Over the past month the monthly MACD for the S&P 500 Index (SPX) has be crossing back and forth between a bullish and bearish cross. Momentum for SPX is diverging from price as well. As you can see from the chart below, these two indicators have been losing strength for well over a year. For that reason, they aren’t very timely so instead of using them to indicate portfolio allocation changes I use them as warning to watch intermediate term indicators more closely.
Looking at SPX on a weekly chart you can see both RSI and MACD have been diverging from price over the same time frame the monthly indicators have been weakening. The message is that the trend is stalling and for most of 2014 and 2015 the market has been working off the over bought reading from the huge run higher in 2013. They are now at levels that a healthy correction will bring their readings back to levels that would help the market sustain the next uptrend.

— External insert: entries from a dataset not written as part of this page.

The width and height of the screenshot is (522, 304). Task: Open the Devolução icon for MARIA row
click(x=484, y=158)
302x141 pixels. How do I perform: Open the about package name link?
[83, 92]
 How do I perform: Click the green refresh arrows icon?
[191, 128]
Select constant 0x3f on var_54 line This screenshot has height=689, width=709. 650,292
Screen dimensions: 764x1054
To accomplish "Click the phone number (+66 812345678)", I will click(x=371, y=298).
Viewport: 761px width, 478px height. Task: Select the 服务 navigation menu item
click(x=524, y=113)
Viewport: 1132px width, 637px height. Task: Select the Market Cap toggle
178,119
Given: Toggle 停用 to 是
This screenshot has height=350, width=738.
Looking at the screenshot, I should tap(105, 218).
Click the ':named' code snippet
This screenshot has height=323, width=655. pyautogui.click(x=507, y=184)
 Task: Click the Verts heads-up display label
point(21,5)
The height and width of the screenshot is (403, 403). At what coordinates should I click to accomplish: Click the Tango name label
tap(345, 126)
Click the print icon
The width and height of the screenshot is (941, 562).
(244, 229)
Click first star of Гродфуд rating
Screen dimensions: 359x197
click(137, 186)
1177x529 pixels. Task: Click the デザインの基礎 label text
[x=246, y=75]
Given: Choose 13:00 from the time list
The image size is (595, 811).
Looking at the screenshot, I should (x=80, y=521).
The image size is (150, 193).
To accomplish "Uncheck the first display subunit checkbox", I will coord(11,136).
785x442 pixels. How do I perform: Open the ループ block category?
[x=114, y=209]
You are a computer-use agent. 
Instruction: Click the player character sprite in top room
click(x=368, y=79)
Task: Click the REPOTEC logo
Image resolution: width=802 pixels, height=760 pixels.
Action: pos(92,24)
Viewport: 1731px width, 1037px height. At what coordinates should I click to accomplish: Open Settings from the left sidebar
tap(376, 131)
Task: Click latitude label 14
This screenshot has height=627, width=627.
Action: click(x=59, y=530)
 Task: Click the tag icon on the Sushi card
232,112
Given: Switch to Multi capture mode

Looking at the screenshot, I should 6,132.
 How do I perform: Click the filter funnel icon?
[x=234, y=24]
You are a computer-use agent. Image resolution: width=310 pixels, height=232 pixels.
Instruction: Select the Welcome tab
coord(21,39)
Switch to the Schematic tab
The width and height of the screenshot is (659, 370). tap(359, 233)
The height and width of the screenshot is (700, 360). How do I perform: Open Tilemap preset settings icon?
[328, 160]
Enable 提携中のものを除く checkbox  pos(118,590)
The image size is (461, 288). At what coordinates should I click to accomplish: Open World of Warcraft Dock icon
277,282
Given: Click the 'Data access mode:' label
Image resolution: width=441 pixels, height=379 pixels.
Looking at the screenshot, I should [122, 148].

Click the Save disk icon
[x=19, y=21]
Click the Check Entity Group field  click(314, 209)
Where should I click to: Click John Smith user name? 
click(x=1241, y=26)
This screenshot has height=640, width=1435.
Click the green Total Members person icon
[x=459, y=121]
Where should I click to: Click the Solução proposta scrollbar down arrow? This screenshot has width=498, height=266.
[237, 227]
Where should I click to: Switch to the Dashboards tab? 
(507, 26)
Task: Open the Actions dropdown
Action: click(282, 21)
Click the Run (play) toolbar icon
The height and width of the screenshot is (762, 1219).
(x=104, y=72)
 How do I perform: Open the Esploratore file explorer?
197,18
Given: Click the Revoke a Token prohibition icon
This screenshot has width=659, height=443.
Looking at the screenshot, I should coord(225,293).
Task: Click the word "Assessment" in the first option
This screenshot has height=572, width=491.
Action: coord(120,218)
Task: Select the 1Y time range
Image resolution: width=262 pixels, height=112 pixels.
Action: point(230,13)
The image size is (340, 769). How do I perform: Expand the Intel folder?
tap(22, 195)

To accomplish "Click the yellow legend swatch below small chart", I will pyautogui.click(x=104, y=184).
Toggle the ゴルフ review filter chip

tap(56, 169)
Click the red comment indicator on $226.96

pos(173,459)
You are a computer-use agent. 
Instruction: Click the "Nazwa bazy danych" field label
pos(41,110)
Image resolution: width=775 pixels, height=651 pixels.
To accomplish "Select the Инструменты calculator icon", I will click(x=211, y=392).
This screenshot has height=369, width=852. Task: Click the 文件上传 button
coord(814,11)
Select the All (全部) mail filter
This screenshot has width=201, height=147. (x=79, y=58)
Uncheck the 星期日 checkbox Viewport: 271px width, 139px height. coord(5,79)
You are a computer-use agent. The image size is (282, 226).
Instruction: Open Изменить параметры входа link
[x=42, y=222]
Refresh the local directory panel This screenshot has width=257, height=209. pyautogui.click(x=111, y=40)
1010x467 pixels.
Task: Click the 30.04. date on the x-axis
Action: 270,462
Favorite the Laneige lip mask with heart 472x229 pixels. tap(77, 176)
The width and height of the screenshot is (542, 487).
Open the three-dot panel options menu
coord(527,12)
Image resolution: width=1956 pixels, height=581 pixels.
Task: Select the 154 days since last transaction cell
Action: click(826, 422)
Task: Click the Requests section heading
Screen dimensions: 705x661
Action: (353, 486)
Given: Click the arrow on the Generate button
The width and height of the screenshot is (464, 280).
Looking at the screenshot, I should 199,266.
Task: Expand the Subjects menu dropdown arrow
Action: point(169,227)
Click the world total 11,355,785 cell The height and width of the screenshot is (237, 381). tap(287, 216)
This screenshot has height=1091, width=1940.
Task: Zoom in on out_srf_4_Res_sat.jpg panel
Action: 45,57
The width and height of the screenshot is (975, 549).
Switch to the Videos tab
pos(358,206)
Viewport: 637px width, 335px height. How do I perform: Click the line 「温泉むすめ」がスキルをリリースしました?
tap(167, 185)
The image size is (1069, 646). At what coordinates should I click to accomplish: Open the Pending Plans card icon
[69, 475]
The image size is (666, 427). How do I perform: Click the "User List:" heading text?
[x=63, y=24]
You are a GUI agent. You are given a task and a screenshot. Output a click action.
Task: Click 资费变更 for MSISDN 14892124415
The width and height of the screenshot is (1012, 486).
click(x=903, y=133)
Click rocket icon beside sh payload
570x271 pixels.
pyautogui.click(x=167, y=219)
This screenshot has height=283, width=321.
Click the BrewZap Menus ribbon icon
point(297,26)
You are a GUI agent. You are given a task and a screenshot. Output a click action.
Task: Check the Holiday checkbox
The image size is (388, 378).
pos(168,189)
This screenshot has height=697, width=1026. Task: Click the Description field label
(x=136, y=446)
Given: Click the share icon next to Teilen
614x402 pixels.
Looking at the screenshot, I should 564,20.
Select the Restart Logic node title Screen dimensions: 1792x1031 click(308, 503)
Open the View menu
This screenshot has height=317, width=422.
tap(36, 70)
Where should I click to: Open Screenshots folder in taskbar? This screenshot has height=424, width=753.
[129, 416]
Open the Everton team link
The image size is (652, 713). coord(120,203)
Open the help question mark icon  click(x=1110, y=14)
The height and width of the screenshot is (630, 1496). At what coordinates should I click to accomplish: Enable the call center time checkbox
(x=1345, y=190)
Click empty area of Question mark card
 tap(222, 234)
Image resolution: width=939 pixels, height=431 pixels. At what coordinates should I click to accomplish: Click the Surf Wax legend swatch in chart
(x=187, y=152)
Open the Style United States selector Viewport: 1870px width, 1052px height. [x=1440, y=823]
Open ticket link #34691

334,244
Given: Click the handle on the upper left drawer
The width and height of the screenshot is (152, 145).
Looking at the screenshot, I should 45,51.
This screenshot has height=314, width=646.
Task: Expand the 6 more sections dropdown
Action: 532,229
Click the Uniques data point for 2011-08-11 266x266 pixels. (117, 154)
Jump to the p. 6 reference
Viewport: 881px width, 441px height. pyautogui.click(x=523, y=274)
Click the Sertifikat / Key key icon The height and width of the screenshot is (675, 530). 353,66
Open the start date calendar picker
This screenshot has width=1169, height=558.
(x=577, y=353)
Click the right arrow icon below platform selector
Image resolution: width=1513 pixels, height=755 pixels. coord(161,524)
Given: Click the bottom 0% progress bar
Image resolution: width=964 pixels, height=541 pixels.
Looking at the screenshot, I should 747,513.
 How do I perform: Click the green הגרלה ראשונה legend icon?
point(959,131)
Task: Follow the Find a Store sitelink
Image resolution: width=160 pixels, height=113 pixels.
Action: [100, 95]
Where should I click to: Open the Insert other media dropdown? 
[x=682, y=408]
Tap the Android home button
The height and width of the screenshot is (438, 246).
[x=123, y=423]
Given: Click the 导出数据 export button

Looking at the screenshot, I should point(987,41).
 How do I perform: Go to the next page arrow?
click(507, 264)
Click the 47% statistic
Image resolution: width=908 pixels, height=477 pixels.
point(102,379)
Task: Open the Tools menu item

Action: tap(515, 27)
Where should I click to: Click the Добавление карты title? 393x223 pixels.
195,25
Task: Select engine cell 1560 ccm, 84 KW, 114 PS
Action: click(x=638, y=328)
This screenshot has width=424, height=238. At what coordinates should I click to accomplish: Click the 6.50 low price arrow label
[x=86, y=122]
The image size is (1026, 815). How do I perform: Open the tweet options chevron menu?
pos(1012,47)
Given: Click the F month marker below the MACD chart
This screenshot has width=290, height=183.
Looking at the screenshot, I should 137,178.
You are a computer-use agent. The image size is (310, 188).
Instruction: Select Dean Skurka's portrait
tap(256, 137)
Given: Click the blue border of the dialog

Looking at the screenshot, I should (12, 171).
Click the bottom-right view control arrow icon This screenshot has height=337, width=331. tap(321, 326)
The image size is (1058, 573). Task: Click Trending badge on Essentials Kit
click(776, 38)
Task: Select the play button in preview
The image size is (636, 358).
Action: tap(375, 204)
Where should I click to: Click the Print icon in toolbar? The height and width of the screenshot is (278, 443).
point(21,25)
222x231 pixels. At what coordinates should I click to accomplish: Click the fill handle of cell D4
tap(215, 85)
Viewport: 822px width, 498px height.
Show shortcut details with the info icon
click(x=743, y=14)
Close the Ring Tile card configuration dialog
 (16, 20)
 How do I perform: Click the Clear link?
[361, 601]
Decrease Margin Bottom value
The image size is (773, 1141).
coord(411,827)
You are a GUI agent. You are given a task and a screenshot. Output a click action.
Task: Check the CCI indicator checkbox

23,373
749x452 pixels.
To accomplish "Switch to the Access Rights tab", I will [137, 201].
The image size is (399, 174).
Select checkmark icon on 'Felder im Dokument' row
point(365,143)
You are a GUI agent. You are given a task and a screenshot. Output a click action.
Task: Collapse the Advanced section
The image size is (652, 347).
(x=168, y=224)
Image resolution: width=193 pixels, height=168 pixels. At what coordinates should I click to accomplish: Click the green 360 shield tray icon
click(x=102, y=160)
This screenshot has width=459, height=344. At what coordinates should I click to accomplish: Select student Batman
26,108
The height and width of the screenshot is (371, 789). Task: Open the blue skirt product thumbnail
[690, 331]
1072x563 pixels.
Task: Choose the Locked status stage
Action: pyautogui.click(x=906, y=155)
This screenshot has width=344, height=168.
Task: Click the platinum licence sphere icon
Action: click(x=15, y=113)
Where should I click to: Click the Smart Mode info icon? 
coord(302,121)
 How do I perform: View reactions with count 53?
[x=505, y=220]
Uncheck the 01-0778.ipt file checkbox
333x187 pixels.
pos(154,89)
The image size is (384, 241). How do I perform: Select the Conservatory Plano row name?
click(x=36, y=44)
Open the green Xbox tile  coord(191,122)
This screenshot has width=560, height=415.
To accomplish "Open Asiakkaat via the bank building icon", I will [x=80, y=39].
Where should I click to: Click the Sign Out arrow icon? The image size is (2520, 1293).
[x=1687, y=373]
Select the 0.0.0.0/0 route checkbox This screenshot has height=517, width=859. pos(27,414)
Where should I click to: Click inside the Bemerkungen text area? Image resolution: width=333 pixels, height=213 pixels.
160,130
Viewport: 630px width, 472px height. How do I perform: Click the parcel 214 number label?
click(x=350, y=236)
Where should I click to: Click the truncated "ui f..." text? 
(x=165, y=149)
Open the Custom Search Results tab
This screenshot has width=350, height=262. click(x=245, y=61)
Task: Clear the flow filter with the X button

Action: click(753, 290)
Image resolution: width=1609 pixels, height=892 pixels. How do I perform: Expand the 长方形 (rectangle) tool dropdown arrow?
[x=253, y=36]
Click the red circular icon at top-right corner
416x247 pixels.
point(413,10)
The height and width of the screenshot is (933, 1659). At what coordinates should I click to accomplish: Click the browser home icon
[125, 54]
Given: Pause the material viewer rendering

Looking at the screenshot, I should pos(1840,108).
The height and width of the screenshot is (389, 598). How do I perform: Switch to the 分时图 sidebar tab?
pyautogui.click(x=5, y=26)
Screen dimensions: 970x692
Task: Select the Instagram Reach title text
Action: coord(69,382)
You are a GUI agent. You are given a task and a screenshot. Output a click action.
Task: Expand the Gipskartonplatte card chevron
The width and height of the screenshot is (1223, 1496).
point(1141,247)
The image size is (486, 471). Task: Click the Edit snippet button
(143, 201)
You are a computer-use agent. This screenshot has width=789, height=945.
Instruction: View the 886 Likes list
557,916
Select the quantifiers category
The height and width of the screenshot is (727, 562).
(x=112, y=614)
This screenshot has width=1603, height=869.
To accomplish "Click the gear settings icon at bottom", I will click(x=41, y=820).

Dow Theory is another tool we can use for the long term trend. Currently it has a non confirmation in place. The industrials made a new high at the first of March, but the transports continued to decline. This is a minor caution sign, but won’t hold much weight for me unless recent lows are broken. That would put both indexes in a down trend that has lasted more than three weeks. If that happens, I’ll be watching for a new secondary low to be put in place. That secondary low will be the trigger point that turns Dow Theory from bullish to bearish. But for now, Dow Theory is still indicating a long term bull market is in place.
I use the Trade Followers breadth indicator as a long term indicator as well. It calculates breadth between the most bullish stocks and bearish stocks on the Twitter stream. It is a good indicator to watch for turns in sentiment by active market participants. Currently, it is showing a large decrease in the number of bullish stocks. The current count of bullish stocks only slightly above levels seen near the lows last October and January of this year. The indicator is holding up because the number of bearish stocks isn’t growing rapidly. The number of bearish stocks is well below both October and January. This tells us that the general market is being held up by bottom fishing. Money managers are selling high fliers and buying beaten up stocks. You can see current readings for Twitter breadth here.
Now back to the intermediated term. I’m continuing to watch the NYSE Advance / Decline line (NYAD). Until it breaks down I don’t think we will suffer a serious correction. It is another sign that bottom fishing is occurring.
Our core health indicators bounced around this week, but not enough to change any of our core portfolio allocations.